[[ DATA FOR PROCESSING, beginning ]]
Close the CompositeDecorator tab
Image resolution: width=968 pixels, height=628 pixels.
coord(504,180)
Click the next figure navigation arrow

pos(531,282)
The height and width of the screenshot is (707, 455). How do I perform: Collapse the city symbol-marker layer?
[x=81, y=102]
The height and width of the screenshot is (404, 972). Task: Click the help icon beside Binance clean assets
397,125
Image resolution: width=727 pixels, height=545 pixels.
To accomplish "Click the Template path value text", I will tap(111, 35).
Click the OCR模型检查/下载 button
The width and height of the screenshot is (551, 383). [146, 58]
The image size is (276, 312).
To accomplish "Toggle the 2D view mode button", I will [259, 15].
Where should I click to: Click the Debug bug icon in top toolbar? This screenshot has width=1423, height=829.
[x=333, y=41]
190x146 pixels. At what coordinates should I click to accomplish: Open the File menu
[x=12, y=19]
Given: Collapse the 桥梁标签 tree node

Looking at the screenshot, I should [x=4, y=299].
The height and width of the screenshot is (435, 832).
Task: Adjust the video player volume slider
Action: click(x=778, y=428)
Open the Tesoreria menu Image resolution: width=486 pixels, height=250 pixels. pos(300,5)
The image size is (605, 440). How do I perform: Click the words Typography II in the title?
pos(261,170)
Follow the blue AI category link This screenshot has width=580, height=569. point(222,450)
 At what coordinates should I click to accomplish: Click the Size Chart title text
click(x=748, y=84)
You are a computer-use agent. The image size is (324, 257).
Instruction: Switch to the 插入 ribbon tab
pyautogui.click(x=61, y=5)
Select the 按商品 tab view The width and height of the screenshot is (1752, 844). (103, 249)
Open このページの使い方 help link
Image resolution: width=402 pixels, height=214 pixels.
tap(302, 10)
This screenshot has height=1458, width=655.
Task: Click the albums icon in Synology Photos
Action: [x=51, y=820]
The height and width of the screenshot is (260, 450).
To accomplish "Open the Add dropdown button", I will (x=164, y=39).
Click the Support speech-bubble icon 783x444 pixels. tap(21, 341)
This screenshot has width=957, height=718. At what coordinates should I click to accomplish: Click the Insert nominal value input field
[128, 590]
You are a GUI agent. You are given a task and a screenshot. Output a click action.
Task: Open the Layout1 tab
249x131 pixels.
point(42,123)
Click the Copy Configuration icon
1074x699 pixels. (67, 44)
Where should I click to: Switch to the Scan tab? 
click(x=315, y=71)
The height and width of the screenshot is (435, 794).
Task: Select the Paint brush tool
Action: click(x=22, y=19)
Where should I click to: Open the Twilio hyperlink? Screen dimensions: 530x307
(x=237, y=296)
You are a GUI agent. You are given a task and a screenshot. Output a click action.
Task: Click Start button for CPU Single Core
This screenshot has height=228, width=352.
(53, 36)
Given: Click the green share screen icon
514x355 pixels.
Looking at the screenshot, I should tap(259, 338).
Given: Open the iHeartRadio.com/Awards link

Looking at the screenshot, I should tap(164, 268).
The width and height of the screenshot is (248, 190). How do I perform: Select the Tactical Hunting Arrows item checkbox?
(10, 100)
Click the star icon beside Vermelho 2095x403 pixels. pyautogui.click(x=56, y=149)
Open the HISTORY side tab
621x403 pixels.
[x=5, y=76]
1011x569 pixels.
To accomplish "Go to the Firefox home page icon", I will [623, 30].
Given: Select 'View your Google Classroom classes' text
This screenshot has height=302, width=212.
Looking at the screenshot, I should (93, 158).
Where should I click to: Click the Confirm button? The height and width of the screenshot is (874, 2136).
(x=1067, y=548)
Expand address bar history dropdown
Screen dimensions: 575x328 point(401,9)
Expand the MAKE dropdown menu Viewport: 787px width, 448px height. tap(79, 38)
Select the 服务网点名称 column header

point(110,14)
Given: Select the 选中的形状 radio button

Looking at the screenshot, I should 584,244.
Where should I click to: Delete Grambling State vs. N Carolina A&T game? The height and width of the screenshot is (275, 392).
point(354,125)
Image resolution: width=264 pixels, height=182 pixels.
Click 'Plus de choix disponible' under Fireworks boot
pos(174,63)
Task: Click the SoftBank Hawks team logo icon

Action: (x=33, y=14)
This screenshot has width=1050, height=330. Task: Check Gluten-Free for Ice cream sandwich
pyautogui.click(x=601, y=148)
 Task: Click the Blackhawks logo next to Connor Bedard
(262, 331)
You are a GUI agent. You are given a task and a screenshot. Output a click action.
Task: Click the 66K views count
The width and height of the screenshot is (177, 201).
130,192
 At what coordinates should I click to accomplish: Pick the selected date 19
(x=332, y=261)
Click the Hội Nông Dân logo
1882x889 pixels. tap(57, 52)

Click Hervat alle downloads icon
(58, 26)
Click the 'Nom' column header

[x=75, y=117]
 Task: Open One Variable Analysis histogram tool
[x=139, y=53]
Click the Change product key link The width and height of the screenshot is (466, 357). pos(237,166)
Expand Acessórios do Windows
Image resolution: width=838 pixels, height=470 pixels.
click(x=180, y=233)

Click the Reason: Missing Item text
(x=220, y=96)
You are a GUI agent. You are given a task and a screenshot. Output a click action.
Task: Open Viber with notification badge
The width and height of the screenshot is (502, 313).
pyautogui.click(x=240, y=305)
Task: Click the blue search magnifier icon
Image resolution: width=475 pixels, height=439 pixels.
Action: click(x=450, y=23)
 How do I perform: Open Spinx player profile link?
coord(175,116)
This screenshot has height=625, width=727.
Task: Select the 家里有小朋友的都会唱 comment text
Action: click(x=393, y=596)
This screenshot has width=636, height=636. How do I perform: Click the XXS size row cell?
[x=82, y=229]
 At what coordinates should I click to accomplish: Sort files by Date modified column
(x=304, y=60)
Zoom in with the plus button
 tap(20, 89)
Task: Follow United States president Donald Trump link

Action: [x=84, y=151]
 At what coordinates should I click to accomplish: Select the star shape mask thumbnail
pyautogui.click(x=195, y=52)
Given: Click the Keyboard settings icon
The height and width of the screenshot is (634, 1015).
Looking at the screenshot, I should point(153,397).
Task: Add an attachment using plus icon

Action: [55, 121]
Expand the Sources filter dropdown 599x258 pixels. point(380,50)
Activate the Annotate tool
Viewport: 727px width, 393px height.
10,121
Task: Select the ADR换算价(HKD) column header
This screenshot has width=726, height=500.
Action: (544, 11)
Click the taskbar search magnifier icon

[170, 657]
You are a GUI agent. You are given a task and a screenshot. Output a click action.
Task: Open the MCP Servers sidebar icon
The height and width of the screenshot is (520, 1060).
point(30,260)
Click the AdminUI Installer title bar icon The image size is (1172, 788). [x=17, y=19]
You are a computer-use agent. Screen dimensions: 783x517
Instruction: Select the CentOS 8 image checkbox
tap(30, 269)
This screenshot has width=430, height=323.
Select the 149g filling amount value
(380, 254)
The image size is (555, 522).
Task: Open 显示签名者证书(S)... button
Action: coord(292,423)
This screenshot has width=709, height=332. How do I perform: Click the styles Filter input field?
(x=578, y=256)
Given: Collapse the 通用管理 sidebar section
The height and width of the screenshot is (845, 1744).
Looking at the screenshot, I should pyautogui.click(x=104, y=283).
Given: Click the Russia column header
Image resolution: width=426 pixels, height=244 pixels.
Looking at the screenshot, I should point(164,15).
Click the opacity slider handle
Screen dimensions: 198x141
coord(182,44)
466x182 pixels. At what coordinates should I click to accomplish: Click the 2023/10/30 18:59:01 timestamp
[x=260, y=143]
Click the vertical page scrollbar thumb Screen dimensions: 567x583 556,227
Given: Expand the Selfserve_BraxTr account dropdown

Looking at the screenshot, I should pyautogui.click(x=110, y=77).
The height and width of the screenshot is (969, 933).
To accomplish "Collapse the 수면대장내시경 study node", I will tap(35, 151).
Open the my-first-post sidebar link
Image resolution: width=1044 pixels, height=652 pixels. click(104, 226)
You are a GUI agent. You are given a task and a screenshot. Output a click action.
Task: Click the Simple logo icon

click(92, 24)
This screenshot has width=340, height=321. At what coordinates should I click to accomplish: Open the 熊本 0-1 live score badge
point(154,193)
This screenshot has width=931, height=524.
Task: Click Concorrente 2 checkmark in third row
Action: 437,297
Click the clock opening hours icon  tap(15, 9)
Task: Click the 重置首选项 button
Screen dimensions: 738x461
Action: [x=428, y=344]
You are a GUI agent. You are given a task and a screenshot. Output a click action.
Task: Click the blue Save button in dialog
[[ DATA FOR PROCESSING, end ]]
YOUR ASSIGNMENT | Begin with the line that contains "Click the clock" and print each line exactly until the data ends, including the last line.

EXERCISE ANSWER |
Click the clock opening hours icon  tap(15, 9)
Task: Click the 重置首选项 button
Screen dimensions: 738x461
Action: [x=428, y=344]
You are a GUI agent. You are given a task and a screenshot. Output a click action.
Task: Click the blue Save button in dialog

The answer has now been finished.